A profound change was taking place in the world. Because of such unconsidered factors as the invention of the steam engine, the growth of worldwide systems of cheap transportation and finance, and the opening of limitless markets that had never existed before, the existence of the industrial nation became possible. . . . To a certain extent what was happening in America now . .. was simply a reflection of this fact. . . .
The nations of the earth would no longer be entirely self-sustaining; in a backhanded and wholly misunderstood way, men all about the world would become members of one another, not because they wanted to, but because the world itself was changing. . . .
This had two immediate effects as far as American slavery was concerned; effects which went in precisely opposite directions.

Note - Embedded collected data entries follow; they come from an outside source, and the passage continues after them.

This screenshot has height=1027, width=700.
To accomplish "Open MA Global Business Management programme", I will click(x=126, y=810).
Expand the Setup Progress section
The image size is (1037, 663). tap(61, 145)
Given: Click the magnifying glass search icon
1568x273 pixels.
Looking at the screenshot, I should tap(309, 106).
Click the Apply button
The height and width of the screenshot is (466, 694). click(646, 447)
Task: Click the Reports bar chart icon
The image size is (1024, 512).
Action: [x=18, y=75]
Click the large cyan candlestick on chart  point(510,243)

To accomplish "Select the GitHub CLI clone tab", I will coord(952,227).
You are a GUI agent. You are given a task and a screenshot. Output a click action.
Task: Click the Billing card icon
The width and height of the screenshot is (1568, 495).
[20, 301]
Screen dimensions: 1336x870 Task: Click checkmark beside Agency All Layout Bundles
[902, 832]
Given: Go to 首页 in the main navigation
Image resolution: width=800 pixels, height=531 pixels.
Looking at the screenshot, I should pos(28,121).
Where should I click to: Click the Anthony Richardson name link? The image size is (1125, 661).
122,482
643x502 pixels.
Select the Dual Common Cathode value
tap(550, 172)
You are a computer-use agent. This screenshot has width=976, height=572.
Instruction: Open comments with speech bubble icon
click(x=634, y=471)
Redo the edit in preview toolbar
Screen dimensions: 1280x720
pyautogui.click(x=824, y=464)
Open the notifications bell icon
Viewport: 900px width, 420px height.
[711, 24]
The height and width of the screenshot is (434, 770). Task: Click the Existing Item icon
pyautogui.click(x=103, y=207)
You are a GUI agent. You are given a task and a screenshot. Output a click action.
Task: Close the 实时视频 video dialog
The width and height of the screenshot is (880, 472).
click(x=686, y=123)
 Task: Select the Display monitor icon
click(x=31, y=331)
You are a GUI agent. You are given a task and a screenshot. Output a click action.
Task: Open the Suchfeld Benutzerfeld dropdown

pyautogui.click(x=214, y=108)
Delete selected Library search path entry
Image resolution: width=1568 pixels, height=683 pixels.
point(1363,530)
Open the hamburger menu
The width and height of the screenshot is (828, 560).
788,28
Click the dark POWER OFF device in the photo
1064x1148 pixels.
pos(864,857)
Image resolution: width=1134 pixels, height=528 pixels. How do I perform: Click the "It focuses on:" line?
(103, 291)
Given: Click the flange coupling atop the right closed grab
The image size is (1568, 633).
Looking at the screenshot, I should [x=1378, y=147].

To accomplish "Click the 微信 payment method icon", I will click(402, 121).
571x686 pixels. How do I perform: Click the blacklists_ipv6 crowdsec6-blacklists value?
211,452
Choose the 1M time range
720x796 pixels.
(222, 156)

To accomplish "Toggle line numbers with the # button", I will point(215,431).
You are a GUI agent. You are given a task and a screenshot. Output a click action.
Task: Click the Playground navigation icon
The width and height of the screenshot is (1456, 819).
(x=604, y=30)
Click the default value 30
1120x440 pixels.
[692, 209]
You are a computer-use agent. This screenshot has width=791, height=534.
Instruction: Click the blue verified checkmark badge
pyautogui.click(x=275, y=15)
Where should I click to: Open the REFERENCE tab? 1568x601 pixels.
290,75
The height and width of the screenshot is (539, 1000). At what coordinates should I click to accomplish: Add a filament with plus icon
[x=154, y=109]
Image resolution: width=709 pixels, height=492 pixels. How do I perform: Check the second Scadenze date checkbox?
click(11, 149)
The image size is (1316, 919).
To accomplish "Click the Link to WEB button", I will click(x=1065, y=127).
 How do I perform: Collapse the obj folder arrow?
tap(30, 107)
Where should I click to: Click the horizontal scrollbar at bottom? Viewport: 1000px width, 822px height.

Human slavery, obsolescent for generations, was now being made wholly obsolete, especially if it existed in a nation which itself was beginning to industrialize. America had a mroe prodigious industrial potential just then than any other nation. . . . The new industrial state was coming into being at an accelerating rate, and in such a state chattel slavery could not live. [Note: Catton does not explain this statement, but it is true. I can go into it if necessary.]
Most of this development was taking place in the Northern states. The South remained pastoral, producing raw materials for the outside world and relying on the outside world for an increasing portion of its finished goods. Yet the South was directly, inescapably involved in the wave of manufacture . . . The vast cotton fields of the Gulf states were the base for the great world textile industry. . . . The entire Southern area whose ways were being made more and more out of date by the economic revolution . . . was itself an integral factor in . . . that revolution.
This put the South in an extremely difficult position. It was contributing to the very process that was certain to transform its own society. . . . Each upward surge in the industrial advance made slavery more and more central to the Southern economy -- and, at the same time, increased the odds against slavery's continued existence. . . . [The South] was committed to industrial progress for other lands but not for itself. . . . What the rest of the nation wanted very much -- production for industry and for industry's markets, expansion of the free-farm system, internal improvements fostered by the central government, all the things that would speed up the incomprehensible developments that were under way -- these the South wanted not at all.